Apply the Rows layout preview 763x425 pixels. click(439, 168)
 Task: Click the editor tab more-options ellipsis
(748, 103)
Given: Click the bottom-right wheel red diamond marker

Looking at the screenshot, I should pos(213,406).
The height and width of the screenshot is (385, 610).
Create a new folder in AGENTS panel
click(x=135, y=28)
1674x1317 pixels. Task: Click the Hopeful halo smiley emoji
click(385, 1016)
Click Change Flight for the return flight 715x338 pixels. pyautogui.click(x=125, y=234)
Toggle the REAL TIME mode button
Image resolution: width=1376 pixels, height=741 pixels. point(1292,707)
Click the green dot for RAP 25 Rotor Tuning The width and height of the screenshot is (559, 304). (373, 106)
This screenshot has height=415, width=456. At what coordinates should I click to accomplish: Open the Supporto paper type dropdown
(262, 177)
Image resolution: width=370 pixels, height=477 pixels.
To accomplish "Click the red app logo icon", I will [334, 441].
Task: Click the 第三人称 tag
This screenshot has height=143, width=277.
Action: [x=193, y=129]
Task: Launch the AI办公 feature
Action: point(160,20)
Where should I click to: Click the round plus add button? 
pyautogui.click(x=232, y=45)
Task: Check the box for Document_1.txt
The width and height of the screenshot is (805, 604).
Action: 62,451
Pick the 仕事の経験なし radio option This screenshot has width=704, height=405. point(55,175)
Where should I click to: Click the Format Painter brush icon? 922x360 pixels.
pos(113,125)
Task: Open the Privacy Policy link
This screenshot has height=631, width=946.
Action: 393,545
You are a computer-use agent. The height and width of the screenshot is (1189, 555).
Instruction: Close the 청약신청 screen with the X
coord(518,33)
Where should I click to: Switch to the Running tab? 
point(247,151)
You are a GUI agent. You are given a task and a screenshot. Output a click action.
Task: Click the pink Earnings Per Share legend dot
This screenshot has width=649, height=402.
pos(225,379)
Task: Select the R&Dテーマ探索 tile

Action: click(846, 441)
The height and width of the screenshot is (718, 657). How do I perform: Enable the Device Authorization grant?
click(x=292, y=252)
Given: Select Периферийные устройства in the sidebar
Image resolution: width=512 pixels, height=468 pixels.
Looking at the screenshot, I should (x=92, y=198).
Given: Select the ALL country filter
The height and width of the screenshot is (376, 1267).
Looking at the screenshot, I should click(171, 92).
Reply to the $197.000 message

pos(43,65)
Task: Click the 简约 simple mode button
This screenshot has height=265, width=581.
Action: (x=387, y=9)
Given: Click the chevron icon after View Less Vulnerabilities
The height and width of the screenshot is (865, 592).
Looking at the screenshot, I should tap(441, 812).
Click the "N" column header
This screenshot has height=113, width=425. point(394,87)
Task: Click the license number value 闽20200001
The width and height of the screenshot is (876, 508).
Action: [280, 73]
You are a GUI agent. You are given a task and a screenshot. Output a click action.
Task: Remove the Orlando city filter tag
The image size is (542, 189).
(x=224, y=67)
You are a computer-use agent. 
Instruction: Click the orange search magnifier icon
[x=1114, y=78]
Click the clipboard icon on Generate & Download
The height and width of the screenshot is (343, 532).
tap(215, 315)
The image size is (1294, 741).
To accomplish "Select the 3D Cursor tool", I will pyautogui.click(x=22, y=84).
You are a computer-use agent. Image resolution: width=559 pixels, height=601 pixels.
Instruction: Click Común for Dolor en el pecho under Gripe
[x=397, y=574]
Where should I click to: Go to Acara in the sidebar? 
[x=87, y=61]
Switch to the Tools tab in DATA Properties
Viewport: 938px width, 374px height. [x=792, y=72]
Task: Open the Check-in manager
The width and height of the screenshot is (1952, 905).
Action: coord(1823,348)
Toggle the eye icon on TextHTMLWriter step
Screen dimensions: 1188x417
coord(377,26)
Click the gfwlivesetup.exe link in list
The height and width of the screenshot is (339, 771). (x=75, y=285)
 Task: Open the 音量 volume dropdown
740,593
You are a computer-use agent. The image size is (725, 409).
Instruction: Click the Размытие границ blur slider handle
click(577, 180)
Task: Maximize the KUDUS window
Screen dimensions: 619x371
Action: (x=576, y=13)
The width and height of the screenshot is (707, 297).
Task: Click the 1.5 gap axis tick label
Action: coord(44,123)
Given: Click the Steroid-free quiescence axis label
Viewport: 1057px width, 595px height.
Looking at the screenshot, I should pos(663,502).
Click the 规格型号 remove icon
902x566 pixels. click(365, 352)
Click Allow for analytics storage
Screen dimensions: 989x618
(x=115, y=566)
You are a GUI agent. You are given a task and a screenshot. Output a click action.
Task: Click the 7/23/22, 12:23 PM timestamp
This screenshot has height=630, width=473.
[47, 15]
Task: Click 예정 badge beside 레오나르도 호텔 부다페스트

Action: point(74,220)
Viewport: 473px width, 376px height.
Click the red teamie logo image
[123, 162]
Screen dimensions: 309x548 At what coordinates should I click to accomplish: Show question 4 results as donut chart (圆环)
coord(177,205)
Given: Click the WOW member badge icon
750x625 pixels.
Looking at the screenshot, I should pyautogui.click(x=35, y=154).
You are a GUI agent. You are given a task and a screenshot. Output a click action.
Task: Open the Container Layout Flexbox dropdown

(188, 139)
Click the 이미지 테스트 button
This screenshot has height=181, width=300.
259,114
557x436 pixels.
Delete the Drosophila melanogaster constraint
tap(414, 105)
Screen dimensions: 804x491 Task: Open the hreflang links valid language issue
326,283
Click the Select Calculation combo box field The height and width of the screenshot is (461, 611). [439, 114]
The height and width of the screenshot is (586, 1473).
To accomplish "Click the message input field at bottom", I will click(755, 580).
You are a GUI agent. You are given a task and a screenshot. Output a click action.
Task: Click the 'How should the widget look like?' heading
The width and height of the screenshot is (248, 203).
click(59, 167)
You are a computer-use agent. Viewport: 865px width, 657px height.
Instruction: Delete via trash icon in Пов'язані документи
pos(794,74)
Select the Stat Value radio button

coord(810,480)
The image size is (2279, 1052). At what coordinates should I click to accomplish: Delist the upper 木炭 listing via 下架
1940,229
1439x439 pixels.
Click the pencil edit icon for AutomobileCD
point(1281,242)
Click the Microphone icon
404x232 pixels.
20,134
------------
_Exercise_
Copy all lines from the listing that contain "computer".

_Reply to the exercise_
You are a computer-use agent. The height and width of the screenshot is (1189, 555).
You are a computer-use agent. 
You are a computer-use agent. Image resolution: width=559 pixels, height=601 pixels.
You are a computer-use agent. The image size is (725, 409).
You are a computer-use agent. Viewport: 865px width, 657px height.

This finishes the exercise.